Yeni Ahit (Ahd-i Cedid) tanımlaması; Hıristiyanlığın, Yahudilikten ayrılmasının ardında MS 2.yüzyılda derlenen Hıristiyan Kutsal Kitabı İncil’in ikinci yarısının adıdır. İsa Mesih etrafından oluşan dönemin yeni inanç sistemini desteklemek üzere, Hıristiyan Kutsal Kitabı İncil’e “kanıt” olarak Yahudi Kutsal Yazıları olan Eski Ahid (Ahd-i Atik) Kitabı bu derlemede başvurmak üzere korunmuştur. Yeni Ahit (New Testament); Hıristiyanlık Esaslarını oluşturan Gospels/Dört İncil; Elçilerin İşleri, Elçi Pavlus’un Yahudi Olmayanlara Mektupları (1.2) ve Vahiy Kitabı bölümlerinden oluşur.
Etimoloji
“Testament”, Antik Dünya’da paylaşılan bir dini ve kültürel kavram olan “Ahit” kelimesinin İngilizce çevirisi idi. Bir Ahit (Covenant) ; yeminler ve ritüellerle desteklenen, taraflar arasında yemin edilerek yapılan yasal bir Antlaşmadır. Tarihte egemenlik sahibi ile seçmenler arasında yapılmış sözleşme örnekleri de vardır.

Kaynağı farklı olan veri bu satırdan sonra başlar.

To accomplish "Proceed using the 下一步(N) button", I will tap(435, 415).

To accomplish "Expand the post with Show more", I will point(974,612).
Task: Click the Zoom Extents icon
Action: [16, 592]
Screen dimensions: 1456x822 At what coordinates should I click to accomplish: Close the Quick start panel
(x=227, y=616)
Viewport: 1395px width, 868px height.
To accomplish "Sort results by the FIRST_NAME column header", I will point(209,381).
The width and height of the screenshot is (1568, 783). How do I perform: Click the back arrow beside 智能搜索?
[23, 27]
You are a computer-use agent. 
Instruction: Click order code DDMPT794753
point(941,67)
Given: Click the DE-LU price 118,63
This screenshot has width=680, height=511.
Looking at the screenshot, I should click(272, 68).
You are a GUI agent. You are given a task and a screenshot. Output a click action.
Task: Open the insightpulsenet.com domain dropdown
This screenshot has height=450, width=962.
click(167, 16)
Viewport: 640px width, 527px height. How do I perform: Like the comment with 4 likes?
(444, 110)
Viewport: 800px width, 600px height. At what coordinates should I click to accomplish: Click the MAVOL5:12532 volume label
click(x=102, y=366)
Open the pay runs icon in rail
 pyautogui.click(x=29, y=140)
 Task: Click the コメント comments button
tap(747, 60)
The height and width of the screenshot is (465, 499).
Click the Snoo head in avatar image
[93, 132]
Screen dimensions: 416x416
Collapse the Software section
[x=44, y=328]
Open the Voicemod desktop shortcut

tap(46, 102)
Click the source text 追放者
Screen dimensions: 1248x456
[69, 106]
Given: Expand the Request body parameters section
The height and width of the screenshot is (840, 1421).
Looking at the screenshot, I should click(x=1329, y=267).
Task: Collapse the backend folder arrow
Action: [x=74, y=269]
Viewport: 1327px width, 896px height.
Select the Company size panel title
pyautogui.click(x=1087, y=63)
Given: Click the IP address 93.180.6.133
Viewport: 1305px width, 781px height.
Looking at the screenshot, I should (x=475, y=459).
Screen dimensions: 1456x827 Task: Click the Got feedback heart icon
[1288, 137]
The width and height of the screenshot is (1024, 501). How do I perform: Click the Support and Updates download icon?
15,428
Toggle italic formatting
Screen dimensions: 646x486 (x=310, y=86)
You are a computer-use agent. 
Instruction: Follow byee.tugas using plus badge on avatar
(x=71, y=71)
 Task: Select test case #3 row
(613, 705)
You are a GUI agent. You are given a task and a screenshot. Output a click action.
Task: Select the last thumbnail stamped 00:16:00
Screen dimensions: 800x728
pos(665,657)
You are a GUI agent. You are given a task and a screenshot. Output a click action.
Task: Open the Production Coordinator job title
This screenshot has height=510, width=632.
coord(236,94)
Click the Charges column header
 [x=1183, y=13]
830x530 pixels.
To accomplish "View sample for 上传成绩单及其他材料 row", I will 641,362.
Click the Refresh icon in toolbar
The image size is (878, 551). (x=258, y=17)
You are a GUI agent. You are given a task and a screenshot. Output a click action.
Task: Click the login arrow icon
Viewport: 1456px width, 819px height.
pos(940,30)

Antik Dünya bütün dinlerin tanrıları ve insanlar arasında sözleşme (contracts) vardı. Sözleşme toplum ile İlahi Güç arasındaki ilişkiyi ayrıntılı olarak açıklıyordu. Antlaşmaların (covenants) iki temel unsuru vardı: 1) Tanrı’nın, ibadet edilmesi karşılığında toplumun refaha kavuşmasına yardım etme vaadi, yani kurban ibadetini yerine getirme; 2) Davrnaış ve cinsiyet rollerine ayrıntılı olarak açıklama getiren Yasa kodları. Yasa kodları; başlangıçta krallar aracılığıyla bir yönetim şeklini ortaya çıkarıyor ve tanrılar tarafından verilmiş olmaları gerçeğiyle doğrulanıyordu. Yahudi Kutsal Yazıları, Tanrı ile halk arasında detaylı sözleşmeleri içeriyordu.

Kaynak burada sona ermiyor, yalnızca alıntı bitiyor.